And then there it is again. Anger. White hot anger. And again, I sit down to write. I want to write Enough is enough, this power imbalance has got to change. But again, it’s drowned in fear.

Who wants to hear another women being upset about Hillary? Women much smarter than me are saying much more valuable things. I don’t have the vocabulary on this. Who gives a shit that someone took credit for my work? What if people connect the dots on who said those things to me? What will happen?My career will be damaged. Shut your mouth. Suck it up.

And so again, I let it go. I swallow it, and go back to work.

I say to myself, no.

21 January 2017

“I Donald John Trump”

“I Donald John Trump”

I vomit violently into the toilet. My whole body hurts. I can’t breathe.

“do solemnly swear that I will faithfully execute the Office of President of the United States”

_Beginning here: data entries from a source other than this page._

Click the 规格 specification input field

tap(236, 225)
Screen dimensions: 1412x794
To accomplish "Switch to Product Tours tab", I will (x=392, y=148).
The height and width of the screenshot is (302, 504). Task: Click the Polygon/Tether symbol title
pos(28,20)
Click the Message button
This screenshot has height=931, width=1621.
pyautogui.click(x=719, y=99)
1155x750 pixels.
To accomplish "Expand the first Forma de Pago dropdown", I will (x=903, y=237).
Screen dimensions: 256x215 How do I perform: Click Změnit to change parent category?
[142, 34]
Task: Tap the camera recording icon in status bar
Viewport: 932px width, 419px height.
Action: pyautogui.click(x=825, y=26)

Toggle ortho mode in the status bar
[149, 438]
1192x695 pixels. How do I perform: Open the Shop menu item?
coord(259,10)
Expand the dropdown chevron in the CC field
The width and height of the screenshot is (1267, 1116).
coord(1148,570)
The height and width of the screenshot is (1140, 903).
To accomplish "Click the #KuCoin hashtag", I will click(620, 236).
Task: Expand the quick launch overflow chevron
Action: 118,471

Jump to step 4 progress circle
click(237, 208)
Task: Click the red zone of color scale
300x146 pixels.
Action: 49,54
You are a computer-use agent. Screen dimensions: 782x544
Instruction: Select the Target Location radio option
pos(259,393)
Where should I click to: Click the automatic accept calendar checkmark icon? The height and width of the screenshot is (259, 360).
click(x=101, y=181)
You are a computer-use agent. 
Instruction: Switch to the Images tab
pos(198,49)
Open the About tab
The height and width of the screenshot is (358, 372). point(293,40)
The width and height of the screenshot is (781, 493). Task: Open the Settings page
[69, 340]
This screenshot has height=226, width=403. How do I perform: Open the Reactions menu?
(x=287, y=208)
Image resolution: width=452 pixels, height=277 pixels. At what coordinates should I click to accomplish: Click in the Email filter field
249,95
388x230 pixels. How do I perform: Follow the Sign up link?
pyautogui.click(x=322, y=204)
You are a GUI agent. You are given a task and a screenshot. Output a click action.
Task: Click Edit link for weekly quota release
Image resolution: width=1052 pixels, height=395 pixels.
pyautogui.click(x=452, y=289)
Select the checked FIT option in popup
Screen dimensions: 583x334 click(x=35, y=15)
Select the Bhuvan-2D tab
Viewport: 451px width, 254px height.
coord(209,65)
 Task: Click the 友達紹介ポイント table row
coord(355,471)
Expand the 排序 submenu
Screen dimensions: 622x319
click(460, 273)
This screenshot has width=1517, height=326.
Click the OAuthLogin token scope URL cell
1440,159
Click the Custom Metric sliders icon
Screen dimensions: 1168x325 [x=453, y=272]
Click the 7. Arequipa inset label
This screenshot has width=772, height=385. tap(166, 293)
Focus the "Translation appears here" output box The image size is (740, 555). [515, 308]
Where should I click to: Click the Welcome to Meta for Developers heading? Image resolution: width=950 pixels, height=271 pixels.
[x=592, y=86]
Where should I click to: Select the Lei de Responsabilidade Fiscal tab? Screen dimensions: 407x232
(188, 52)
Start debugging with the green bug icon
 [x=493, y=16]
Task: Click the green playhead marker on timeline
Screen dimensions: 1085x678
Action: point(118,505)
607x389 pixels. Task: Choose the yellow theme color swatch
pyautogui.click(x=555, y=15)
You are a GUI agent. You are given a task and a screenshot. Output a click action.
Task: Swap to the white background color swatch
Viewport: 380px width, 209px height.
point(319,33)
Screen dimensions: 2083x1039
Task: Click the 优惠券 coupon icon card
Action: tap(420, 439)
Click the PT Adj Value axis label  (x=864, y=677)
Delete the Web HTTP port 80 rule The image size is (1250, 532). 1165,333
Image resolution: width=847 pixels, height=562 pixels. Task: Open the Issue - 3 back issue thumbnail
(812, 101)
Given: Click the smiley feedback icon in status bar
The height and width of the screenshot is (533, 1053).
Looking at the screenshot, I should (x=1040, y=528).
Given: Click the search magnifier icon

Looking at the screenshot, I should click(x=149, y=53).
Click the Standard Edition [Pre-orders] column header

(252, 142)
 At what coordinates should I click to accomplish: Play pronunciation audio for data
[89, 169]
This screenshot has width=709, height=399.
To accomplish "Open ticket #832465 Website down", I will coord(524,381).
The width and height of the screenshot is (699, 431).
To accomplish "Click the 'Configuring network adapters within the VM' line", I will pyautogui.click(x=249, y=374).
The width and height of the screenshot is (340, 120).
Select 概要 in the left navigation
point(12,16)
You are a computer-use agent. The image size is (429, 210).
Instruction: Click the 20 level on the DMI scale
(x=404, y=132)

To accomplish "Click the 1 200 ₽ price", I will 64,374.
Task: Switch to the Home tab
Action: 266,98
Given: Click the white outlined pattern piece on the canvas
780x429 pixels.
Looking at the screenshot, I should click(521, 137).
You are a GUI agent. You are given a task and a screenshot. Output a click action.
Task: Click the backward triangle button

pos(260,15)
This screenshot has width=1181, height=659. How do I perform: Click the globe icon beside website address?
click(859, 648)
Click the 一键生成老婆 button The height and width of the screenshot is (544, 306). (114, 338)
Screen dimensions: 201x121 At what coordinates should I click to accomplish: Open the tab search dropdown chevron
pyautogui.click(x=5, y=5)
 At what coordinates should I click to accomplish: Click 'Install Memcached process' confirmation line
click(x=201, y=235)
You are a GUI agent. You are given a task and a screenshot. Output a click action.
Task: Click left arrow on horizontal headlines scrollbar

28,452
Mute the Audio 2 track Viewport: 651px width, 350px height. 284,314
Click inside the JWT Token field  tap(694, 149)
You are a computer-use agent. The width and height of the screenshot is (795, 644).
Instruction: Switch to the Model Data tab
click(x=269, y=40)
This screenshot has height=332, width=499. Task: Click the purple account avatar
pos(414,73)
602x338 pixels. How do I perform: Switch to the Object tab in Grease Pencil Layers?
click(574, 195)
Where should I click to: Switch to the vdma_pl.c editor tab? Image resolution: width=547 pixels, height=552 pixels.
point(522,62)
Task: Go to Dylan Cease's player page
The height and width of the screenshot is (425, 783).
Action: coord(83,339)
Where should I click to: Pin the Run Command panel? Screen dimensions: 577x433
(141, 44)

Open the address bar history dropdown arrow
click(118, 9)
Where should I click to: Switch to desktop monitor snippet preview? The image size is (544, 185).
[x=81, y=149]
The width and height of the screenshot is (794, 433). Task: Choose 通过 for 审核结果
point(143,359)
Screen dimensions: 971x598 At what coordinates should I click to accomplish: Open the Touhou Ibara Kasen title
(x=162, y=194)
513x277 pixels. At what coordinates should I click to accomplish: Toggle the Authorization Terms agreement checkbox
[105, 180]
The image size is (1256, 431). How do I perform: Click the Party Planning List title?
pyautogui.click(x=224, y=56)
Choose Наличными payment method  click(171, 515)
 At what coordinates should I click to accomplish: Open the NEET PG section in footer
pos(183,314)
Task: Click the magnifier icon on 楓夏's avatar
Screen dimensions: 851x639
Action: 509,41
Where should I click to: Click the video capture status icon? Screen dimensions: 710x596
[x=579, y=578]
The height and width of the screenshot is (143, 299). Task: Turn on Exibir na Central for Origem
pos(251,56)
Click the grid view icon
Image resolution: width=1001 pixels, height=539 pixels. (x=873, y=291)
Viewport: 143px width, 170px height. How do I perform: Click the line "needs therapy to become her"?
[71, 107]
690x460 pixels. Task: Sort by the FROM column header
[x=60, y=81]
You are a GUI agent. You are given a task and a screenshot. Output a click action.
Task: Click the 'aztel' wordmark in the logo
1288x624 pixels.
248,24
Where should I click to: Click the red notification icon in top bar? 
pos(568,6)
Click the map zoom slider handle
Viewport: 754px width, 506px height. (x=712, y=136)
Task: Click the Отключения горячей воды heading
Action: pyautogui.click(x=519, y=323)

“do solemnly swear that I will faithfully execute the Office of President of the United States”

I vomit again. I’ve been doing this for hours.

“and will to the best of my ability, preserve, protect and defend the Constitution of the United States.”

“and will to the best of my ability, preserve, protect and defend the Constitution of the United States.”

My whole body is overheated. I lie on the cold hotel bathroom tiles. It feels like my body is physically trying to reject the inauguration of Donald Trump that plays on the television in the next room. My entire body is screaming, no.

I pick myself up, walk over to my bed and I watch as Hillary stands stoically on the platform on the Capitol Building.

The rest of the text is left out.